◆ **AIM OF THE EXERCISE**
Decide whether each statement below agrees with the text on inflation forecasts. For each one, answer yes or no and quote the words of the text that settle it.
1. The International Monetary Fund expects global inflation to stay subdued until the end of its forecast horizon in 2025.
2. By May, UBS expects year-on-year inflation in the United States to remain below 2%.
3. UBS estimates that aggregate government deficits in 2020 were about twice the average of the previous ten years.

╭─ TEXT PROVIDED

Economic forecasting models have long been notoriously inaccurate in predicting inflation, and COVID-19 has further complicated the challenge. Those who heed current consensus forecasts of persistently low price growth could be in for a rude awakening.
Current forecasts by many banks, central banks, and other institutions suggest that inflation will not be a problem in the foreseeable future. The International Monetary Fund, for example, expects global inflation to remain subdued until the end of its forecast horizon in 2025. But could those who heed these forecasts be in for a rude awakening?
Economic models have long been notoriously inaccurate in predicting inflation, and COVID-19 has further complicated the challenge. While economic forecasters calibrate their models using data from the last 50 years to explain and predict economic trends, today’s economic conditions have no precedent in that period. Today’s low inflation forecasts are thus no guarantee that inflation will actually remain low.
Even without additional inflationary pressure, reported inflation rates will rise significantly in the first five months of 2021. By May, UBS expects year-on-year inflation to rise above 3% in the United States and toward 2% in the eurozone, largely owing to the low base in the first half of 2020, when pandemic-related lockdowns began. The higher rate therefore does not point to rising inflationary pressure, though an increase above those levels would be a warning sign.
Many argue that the COVID-19 crisis is deflationary, because pandemic-mitigation measures have affected aggregate demand more adversely than aggregate supply. In the first months of the crisis, this was largely the case: in April 2020, for example, oil prices fell toward, or even below, zero.
But a detailed look at supply and demand reveals a more nuanced picture. In particular, the pandemic has shifted demand from services to goods, some of which have become more expensive, owing to production and transport bottlenecks.
In current consumer-price calculations, rising goods prices are partly offset by falling prices for services such as air travel. But in reality, pandemic-related restrictions mean that consumption of many services has fallen sharply; significantly fewer people are flying, for example. Many people’s actual consumption baskets have thus become more expensive than the basket statistical authorities use to calculate inflation. So, true inflation rates are currently often higher than the official figures, as reports have confirmed.
Once governments lift mobility restrictions, services inflation also may increase if reduced capacity – as a result of permanent closures of restaurants and hotels, for example, or airline layoffs – are insufficient to meet demand.
The unprecedented fiscal and monetary expansion in response to COVID-19 may pose an even greater inflation risk. According to UBS estimates, aggregate government deficits amounted to 11% of global GDP in 2020, more than three times the average of the previous ten years. Central banks’ balance sheets increased even more last year, by 13% of global GDP.

╰─
╭─ SUPPLIED DATA

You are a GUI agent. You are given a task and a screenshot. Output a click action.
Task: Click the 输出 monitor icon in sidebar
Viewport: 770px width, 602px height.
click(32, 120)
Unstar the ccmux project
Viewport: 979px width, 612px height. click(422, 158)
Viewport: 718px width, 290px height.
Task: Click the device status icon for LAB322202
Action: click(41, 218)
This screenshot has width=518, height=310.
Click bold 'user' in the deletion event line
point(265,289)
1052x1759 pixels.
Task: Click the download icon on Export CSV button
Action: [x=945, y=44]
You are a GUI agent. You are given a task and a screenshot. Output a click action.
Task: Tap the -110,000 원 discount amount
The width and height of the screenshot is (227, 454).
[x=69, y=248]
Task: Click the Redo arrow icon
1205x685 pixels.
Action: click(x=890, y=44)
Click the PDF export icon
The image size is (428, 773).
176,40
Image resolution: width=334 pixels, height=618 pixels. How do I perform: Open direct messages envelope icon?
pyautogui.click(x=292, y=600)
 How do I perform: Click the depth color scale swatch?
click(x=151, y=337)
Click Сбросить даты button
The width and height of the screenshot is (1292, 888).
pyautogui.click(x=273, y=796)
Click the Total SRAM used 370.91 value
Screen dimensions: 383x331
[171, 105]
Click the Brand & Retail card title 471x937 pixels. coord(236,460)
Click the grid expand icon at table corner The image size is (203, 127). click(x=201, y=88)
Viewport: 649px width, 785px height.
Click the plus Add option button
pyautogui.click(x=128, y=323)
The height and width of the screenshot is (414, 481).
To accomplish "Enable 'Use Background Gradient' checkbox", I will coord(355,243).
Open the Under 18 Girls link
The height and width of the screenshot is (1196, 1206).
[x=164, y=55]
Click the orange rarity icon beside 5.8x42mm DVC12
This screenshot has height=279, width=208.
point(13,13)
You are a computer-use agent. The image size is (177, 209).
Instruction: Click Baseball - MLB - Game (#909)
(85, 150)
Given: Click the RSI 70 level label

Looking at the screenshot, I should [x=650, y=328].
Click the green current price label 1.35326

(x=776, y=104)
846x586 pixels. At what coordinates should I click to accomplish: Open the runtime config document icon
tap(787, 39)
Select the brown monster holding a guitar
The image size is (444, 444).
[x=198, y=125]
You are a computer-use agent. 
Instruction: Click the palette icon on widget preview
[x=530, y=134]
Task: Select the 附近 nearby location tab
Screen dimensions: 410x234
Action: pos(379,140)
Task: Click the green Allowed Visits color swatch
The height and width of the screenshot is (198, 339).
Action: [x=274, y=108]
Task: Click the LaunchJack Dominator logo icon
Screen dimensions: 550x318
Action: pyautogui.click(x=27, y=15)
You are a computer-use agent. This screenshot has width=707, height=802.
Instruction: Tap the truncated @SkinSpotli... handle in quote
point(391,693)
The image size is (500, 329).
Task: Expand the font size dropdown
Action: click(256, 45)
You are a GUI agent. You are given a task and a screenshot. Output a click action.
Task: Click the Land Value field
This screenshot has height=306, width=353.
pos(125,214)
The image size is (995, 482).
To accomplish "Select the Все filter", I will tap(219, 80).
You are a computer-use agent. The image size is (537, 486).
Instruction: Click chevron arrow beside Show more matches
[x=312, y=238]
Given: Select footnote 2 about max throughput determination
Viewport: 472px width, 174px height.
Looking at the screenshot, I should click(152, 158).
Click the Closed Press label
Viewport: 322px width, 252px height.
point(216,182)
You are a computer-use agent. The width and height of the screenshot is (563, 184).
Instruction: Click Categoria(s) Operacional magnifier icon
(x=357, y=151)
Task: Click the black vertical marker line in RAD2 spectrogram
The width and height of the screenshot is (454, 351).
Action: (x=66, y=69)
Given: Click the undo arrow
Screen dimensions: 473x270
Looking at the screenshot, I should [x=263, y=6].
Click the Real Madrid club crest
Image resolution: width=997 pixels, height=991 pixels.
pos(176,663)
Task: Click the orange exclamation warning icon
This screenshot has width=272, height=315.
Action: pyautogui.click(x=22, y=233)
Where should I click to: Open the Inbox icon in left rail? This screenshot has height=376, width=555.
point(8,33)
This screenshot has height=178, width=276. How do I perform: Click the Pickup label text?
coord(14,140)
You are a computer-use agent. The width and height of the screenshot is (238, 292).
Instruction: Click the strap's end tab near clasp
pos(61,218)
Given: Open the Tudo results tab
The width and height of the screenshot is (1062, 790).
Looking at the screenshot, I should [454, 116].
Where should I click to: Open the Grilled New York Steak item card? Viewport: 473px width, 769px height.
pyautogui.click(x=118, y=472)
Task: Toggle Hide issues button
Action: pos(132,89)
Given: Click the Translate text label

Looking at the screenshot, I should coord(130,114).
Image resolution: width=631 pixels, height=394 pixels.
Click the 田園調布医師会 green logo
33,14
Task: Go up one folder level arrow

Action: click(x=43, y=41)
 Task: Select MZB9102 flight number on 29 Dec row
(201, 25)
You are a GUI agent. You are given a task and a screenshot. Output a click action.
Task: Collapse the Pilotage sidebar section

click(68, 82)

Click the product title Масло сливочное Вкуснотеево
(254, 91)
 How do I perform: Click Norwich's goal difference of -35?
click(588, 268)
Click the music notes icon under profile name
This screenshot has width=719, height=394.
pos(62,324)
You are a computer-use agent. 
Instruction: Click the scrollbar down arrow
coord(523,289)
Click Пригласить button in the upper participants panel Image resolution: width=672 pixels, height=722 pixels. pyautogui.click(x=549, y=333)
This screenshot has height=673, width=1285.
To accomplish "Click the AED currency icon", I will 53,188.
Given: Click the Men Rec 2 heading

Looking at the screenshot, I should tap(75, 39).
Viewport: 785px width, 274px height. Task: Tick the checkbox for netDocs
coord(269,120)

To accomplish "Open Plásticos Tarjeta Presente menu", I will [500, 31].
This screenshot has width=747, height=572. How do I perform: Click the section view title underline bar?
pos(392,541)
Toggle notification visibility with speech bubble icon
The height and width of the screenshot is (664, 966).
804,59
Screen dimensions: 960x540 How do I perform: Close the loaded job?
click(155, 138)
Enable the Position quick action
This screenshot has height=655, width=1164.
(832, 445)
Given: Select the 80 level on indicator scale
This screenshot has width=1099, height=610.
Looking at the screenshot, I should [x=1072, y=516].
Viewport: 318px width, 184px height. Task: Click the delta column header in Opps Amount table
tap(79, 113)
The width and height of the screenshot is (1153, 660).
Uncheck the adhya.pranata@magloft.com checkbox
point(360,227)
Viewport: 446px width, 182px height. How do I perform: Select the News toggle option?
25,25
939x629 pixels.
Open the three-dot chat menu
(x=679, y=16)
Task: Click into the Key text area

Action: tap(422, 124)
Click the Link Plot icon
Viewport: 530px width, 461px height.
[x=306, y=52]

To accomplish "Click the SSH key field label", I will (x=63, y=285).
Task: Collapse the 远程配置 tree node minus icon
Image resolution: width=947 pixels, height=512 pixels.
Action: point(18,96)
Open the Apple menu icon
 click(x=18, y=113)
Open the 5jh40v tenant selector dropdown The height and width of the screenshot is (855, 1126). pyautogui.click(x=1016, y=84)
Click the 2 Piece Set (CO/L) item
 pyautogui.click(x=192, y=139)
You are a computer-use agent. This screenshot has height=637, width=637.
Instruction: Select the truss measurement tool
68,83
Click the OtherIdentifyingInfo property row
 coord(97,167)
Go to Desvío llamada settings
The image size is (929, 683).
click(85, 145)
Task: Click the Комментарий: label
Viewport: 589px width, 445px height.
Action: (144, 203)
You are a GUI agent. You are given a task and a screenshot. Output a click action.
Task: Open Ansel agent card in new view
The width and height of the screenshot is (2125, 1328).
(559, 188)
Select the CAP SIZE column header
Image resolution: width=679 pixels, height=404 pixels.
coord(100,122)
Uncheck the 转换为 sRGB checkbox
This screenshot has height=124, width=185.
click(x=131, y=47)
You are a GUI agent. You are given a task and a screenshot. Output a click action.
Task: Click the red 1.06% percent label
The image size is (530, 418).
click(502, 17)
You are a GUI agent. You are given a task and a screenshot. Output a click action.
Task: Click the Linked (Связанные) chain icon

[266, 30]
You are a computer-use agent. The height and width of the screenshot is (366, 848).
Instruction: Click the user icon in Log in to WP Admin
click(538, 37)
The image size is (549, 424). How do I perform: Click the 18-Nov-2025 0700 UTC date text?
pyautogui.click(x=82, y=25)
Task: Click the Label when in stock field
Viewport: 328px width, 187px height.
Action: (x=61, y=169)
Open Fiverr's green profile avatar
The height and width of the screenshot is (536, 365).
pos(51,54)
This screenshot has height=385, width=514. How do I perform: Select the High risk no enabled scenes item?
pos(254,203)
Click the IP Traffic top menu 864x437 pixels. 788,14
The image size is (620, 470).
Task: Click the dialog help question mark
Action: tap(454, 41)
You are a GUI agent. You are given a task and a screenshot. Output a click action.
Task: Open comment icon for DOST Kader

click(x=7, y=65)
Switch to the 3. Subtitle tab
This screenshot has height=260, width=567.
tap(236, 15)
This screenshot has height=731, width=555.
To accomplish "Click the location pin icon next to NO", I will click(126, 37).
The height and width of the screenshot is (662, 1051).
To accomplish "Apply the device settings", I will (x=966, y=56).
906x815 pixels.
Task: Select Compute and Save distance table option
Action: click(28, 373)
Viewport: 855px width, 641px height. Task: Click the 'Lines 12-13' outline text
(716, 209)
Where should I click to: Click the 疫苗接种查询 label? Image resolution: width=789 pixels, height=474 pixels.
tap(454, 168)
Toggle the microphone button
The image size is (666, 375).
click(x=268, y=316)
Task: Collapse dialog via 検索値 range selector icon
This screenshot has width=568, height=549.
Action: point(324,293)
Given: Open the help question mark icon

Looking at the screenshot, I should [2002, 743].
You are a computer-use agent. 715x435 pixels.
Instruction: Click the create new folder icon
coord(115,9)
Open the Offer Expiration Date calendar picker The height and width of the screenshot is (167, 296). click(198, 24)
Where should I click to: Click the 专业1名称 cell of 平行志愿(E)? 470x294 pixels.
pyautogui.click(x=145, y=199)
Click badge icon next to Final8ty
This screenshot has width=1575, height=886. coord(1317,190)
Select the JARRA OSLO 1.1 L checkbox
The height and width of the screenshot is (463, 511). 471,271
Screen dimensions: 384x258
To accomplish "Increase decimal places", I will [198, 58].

╰─

◆ **SOLUTION**
1. Yes: "The International Monetary Fund, for example, expects global inflation to remain subdued until the end of its forecast horizon in 2025."
2. No: "By May, UBS expects year-on-year inflation to rise above 3% in the United States"
3. No: "aggregate government deficits amounted to 11% of global GDP in 2020, more than three times the average of the previous ten years."